After doing that, I was left with: $-18x < -26x + 8$.

My goal is to get 'x' all by itself. I decided to move all the 'x' terms to the left side. To do that, I added $26x$ to both sides.
$-18x + 26x < 8$
This simplifies to $8x < 8$.

Finally, to get 'x' completely alone, I just needed to divide both sides by $8$. Since $8$ is a positive number, I don't have to flip the inequality sign!
$x < 8/8$
So, $x < 1$.

And that's my answer!

Alternative answer

Answer:
$x < 1$ Explain
This is a question about <solving an inequality by simplifying expressions and rearranging terms>. The solving step is:

1. First, let's open up the parentheses on both sides of the less-than sign.
On the left side: $6x$ times $(x-3)$ means $6x$ times $x$ (which is $6x^2$) and $6x$ times $-3$ (which is $-18x$). So the left side becomes $6x^2 - 18x$.
On the right side: We first multiply $(3x-1)$ by $(x-4)$.
$3x$ times $x$ is $3x^2$.
$3x$ times $-4$ is $-12x$.
$-1$ times $x$ is $-x$.
$-1$ times $-4$ is $+4$.
So $(3x-1)(x-4)$ becomes $3x^2 - 12x - x + 4$, which simplifies to $3x^2 - 13x + 4$.
Now, we multiply this whole thing by 2: $2(3x^2 - 13x + 4)$.
$2$ times $3x^2$ is $6x^2$.
$2$ times $-13x$ is $-26x$.
$2$ times $4$ is $+8$.
So the right side becomes $6x^2 - 26x + 8$.

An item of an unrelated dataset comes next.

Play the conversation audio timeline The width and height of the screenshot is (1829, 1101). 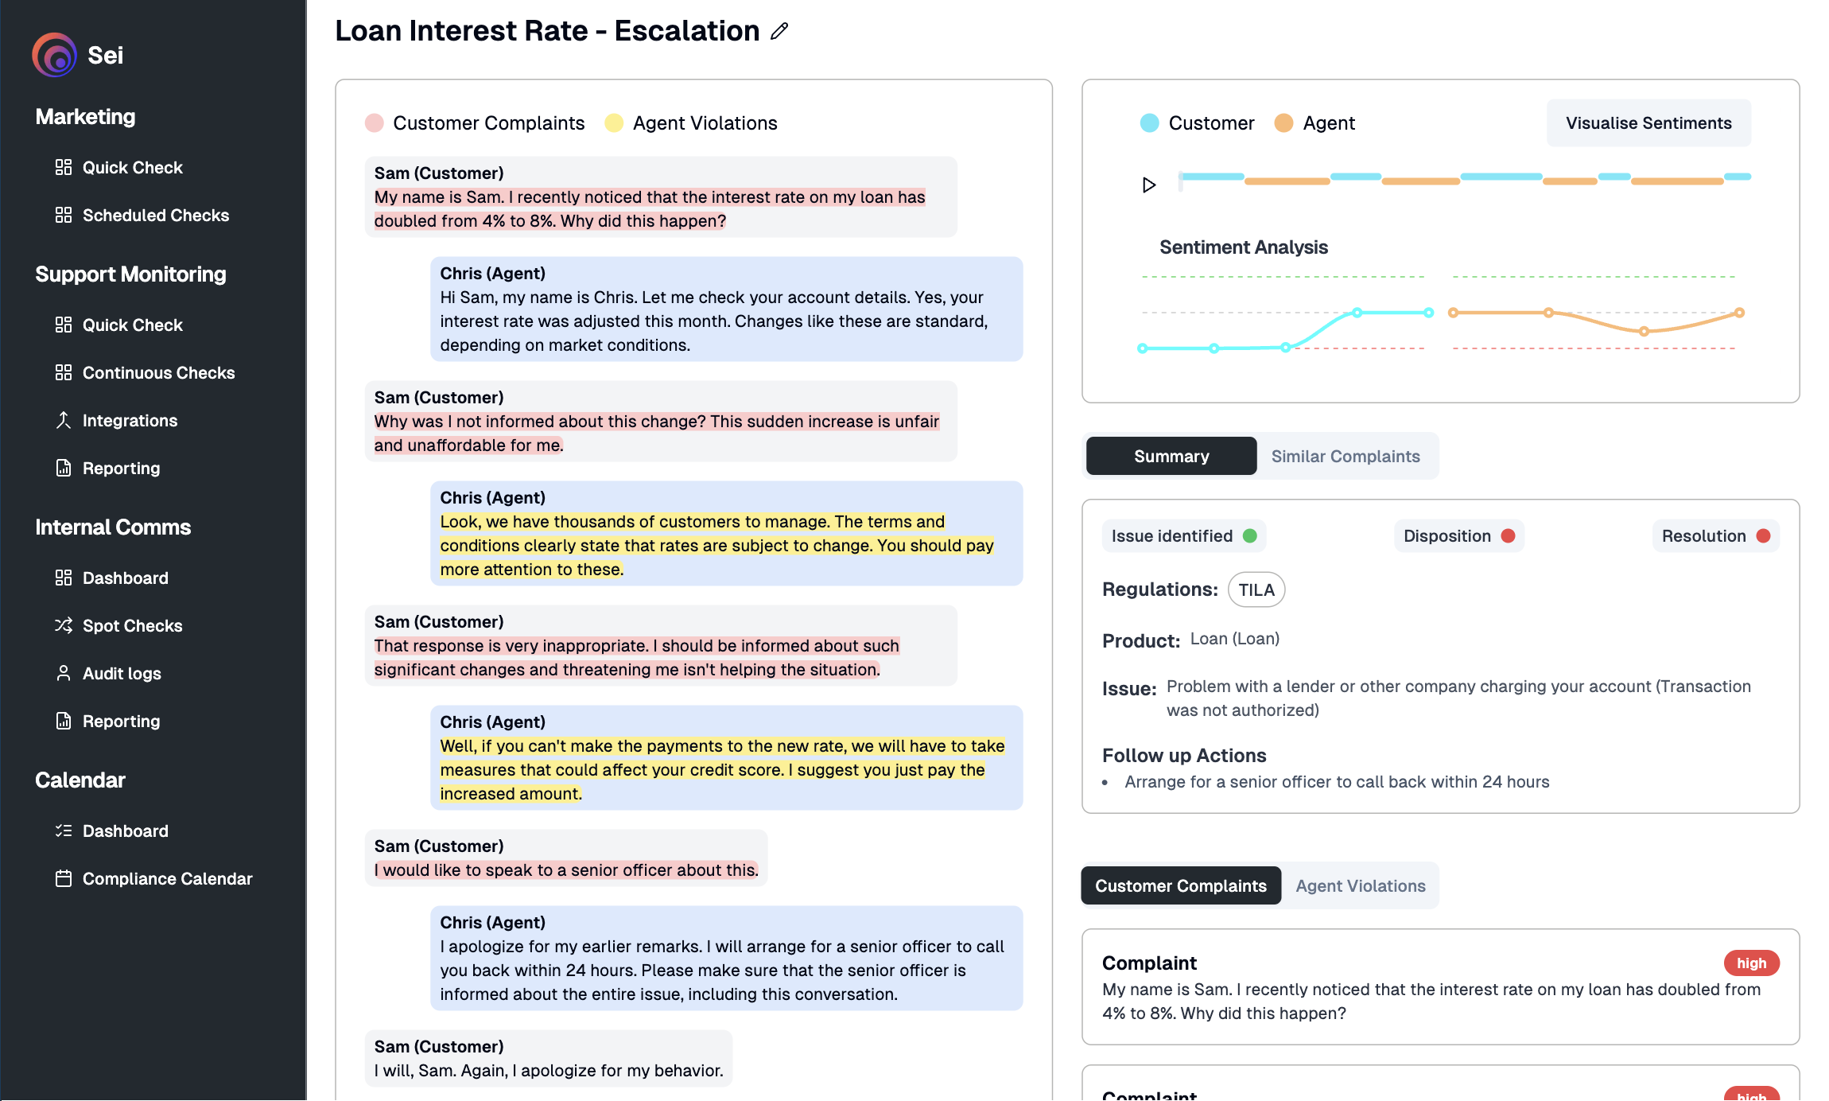[x=1148, y=185]
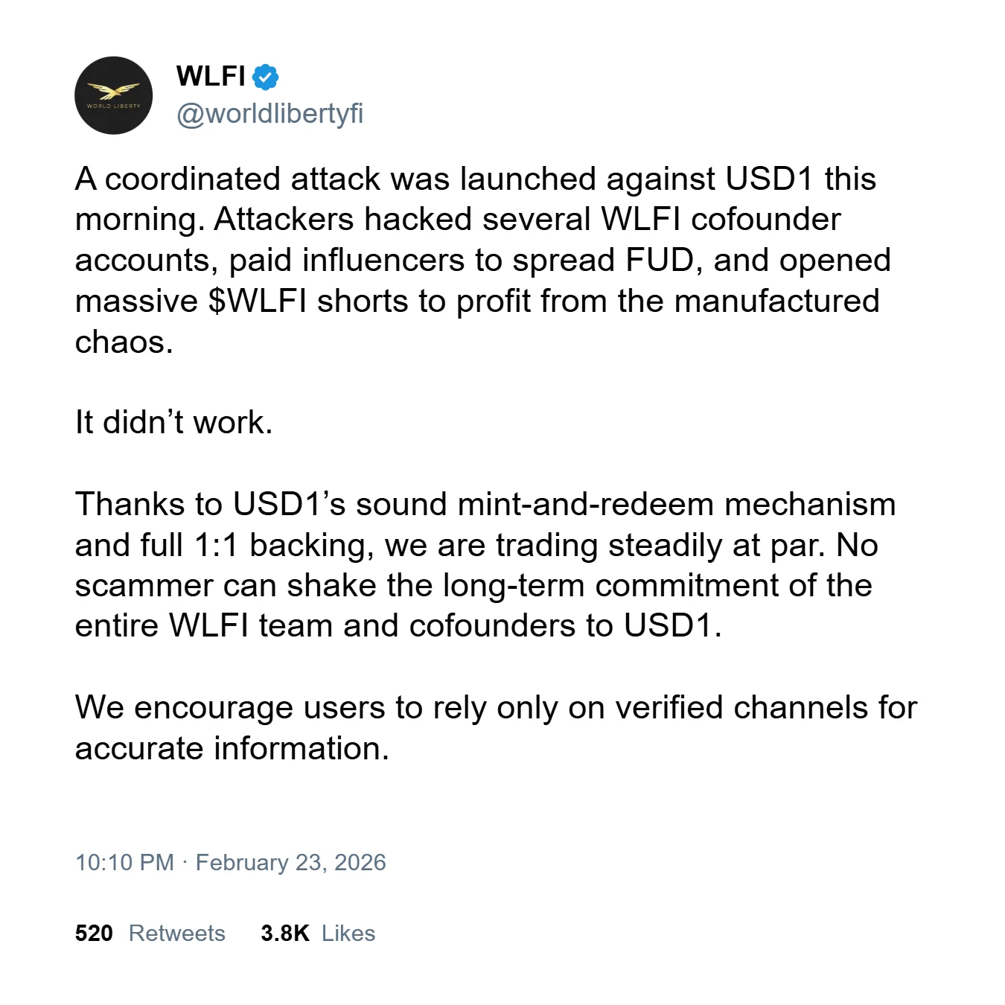Click the 3.8K like count number

click(284, 933)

2. Now our inequality looks like this: $6x^2 - 18x < 6x^2 - 26x + 8$.
We see that both sides have a $6x^2$. We can get rid of it by taking $6x^2$ away from both sides.
$-18x < -26x + 8$.

3. Next, let's gather all the 'x' terms on one side. We can add $26x$ to both sides.
$-18x + 26x < 8$.
This simplifies to $8x < 8$.

4. Finally, to find out what $x$ is, we divide both sides by 8.
$x < 1$.
So, any number less than 1 will make the original inequality true!